I was going to let this idea die quietly... <sigh>

If we were talking about creating a data interchange format, I'd agree 100%.

But we're talking about creating a general purpose front-end parser that can
be linked into assorted ABC programs so they don't have to write their own
parser.  Having the output of that be a text format defeats the whole
purpose, because each application would then need to write it's own parser
for *that* format.

It's been suggested that such a second-stage parser would be a trivial job
to write.  As a programmer who has written a number of parsers of various
complexity over my career, and looking at the amount and complexity of the
data we're talking about, I'd have to say that "trivial" is doubtful.  It's
probably not a complex task, assuming the text format is designed properly,
is totally unambiguous, comprehensive, and flexible enough to do the job.
But it's bound to be tedious and time consuming.

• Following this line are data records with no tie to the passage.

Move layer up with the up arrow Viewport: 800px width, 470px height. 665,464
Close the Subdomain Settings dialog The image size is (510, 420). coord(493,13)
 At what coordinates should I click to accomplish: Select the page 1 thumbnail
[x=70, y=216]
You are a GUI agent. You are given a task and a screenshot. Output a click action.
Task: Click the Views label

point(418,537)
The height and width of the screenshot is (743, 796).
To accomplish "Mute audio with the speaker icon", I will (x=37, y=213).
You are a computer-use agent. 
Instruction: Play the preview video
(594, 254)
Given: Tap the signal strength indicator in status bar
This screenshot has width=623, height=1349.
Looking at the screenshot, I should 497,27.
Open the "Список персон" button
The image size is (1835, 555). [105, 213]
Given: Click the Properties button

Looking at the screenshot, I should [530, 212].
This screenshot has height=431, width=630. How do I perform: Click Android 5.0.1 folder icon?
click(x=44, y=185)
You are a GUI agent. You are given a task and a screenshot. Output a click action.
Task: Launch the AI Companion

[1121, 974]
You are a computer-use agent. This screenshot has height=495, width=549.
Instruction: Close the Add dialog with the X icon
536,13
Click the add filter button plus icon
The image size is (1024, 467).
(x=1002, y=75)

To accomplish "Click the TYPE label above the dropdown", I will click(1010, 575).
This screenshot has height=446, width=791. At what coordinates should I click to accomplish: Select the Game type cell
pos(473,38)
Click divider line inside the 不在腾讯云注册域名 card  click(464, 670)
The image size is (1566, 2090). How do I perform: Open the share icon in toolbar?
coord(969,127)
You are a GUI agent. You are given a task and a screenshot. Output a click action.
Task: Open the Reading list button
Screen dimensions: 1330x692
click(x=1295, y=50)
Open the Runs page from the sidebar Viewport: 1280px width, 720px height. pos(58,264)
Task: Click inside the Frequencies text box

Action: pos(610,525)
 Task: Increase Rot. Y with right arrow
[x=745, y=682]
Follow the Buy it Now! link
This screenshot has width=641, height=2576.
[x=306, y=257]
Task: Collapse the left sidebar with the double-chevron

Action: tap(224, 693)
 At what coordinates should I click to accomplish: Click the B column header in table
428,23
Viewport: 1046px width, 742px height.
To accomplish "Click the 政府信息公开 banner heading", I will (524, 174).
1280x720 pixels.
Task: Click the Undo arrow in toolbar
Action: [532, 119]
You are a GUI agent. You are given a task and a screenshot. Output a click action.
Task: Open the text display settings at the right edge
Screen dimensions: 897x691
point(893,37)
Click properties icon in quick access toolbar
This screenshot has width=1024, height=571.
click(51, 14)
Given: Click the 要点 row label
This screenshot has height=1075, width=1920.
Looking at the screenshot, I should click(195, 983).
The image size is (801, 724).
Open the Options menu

I suggest anyone who thinks this is a trivial job should actually design
such an intermediate text format, and then try and write a parser for that
format.  Let me know how long it takes. ;-)

As a final thought - if anyone *really* wants to see text output from such a
parser, let the parser be written to output C structures or whatever the
programmers want, then they can write their own back end to the parser to
convert the output into any text output format desired.  It should be
relatively easy to do.  And everyone can be happy.

-->Steve Bennett


Jeff Szuhay wrote:

> On Wednesday, July 28, 2004, at 03:43 pm, Bernard wrote:
> [snip]
>>  The maximum is ascii. You can even read it without a computer.
>> 
>> Flexibility is maximum in ascii. A new keyword is added and the old
>> software doesn't understand the keyword and will ignore it. The
>> problem of upgrading software is old software which won't read the new
>> software's output at all.
> 
> [snip]
> 
> I agree completely with this. In fact, for the past 10 years, the whole
> of computing has moved towards ascii-based (character-based) data
> interchange standards away from binary data formats. To wit, SGML, HTML
> and its variants, XML, as well as scripting languages which remain text
> based and uncompiled (binary data). As an example, Perl, Python,
> Javascript run on more platforms than I know. A powerful database
> environment I worked in years go made every record available as text
> (it lives on in Universe and
> "multi-value" databases). LaTex and PostScript ... text based.
> 
> The only (bad) reason to not use ascii for text based data IMNSHO is
> when a vendor wants to maintain control of their proprietary data
> format. Good for them but a real PITA for everyone else.